*REQUIRED ACTION:*
Give back only the lines in the records below from the one with "Image resolution: width=1548" to the one with "Task: Click the last bullet ammo icon", both inclusive, word for word.

*** RECORDS Section Begins ***

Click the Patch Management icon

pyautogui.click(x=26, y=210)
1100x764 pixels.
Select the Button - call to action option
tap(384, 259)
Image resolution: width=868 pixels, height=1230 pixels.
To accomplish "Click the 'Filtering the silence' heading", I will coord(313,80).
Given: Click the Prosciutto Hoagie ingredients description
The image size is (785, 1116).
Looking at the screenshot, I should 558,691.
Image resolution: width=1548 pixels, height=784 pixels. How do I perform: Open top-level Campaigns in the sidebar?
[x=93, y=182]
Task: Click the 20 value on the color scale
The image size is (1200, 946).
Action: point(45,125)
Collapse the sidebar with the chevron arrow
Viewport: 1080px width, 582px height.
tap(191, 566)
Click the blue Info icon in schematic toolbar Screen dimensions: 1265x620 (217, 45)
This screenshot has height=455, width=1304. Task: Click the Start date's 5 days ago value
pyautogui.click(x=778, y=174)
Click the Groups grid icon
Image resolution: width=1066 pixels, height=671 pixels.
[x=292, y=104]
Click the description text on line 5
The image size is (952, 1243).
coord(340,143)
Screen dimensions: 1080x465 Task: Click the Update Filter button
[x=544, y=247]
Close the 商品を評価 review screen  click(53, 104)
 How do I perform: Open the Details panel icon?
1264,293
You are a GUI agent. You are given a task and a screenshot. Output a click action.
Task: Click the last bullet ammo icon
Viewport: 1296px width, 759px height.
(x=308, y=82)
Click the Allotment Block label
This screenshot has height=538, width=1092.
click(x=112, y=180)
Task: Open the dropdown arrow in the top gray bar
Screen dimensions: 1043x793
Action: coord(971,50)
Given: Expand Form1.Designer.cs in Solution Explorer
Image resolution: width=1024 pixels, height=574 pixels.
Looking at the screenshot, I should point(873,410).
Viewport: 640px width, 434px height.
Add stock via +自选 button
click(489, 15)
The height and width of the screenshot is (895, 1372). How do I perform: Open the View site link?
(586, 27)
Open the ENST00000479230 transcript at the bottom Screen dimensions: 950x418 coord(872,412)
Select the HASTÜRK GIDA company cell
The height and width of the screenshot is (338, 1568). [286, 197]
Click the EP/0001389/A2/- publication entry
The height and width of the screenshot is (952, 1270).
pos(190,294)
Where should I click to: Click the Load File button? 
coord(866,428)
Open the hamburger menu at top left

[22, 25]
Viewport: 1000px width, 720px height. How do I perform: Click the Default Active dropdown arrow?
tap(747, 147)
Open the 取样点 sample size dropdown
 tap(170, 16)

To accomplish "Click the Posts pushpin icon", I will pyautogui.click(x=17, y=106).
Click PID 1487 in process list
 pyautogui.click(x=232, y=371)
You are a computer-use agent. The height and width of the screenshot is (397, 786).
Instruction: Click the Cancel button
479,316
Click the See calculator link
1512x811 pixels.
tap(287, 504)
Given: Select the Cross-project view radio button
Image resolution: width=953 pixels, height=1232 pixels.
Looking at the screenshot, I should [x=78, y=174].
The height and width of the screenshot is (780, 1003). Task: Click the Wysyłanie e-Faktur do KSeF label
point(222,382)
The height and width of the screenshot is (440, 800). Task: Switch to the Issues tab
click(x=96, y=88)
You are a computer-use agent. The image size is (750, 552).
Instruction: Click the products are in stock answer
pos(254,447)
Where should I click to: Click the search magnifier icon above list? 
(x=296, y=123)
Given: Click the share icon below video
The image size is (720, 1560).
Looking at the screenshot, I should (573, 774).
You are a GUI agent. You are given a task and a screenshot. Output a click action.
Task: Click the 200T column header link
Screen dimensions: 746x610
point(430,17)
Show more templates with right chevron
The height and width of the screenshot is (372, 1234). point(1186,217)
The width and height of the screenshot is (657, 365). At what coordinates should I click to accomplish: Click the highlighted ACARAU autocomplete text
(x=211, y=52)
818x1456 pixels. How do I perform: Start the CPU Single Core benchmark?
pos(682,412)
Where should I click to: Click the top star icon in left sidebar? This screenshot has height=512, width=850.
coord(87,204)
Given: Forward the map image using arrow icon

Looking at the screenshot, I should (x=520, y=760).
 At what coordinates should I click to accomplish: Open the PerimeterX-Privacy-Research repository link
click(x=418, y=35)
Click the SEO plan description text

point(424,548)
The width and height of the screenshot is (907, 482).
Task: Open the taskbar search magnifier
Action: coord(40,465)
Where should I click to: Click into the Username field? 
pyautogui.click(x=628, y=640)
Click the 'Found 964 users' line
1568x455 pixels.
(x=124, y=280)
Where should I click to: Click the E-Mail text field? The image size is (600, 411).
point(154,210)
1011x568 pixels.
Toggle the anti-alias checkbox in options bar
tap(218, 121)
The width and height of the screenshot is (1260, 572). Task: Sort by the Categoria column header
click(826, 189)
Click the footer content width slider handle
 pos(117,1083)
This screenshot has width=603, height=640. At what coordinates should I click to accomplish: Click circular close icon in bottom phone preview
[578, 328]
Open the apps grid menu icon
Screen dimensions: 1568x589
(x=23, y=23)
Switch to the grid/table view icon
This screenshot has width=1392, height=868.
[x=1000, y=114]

*** RECORDS Section Ends ***

*RESULT:*
Image resolution: width=1548 pixels, height=784 pixels. How do I perform: Open top-level Campaigns in the sidebar?
[x=93, y=182]
Task: Click the 20 value on the color scale
The image size is (1200, 946).
Action: point(45,125)
Collapse the sidebar with the chevron arrow
Viewport: 1080px width, 582px height.
tap(191, 566)
Click the blue Info icon in schematic toolbar Screen dimensions: 1265x620 (217, 45)
This screenshot has height=455, width=1304. Task: Click the Start date's 5 days ago value
pyautogui.click(x=778, y=174)
Click the Groups grid icon
Image resolution: width=1066 pixels, height=671 pixels.
[x=292, y=104]
Click the description text on line 5
The image size is (952, 1243).
coord(340,143)
Screen dimensions: 1080x465 Task: Click the Update Filter button
[x=544, y=247]
Close the 商品を評価 review screen  click(53, 104)
 How do I perform: Open the Details panel icon?
1264,293
You are a GUI agent. You are given a task and a screenshot. Output a click action.
Task: Click the last bullet ammo icon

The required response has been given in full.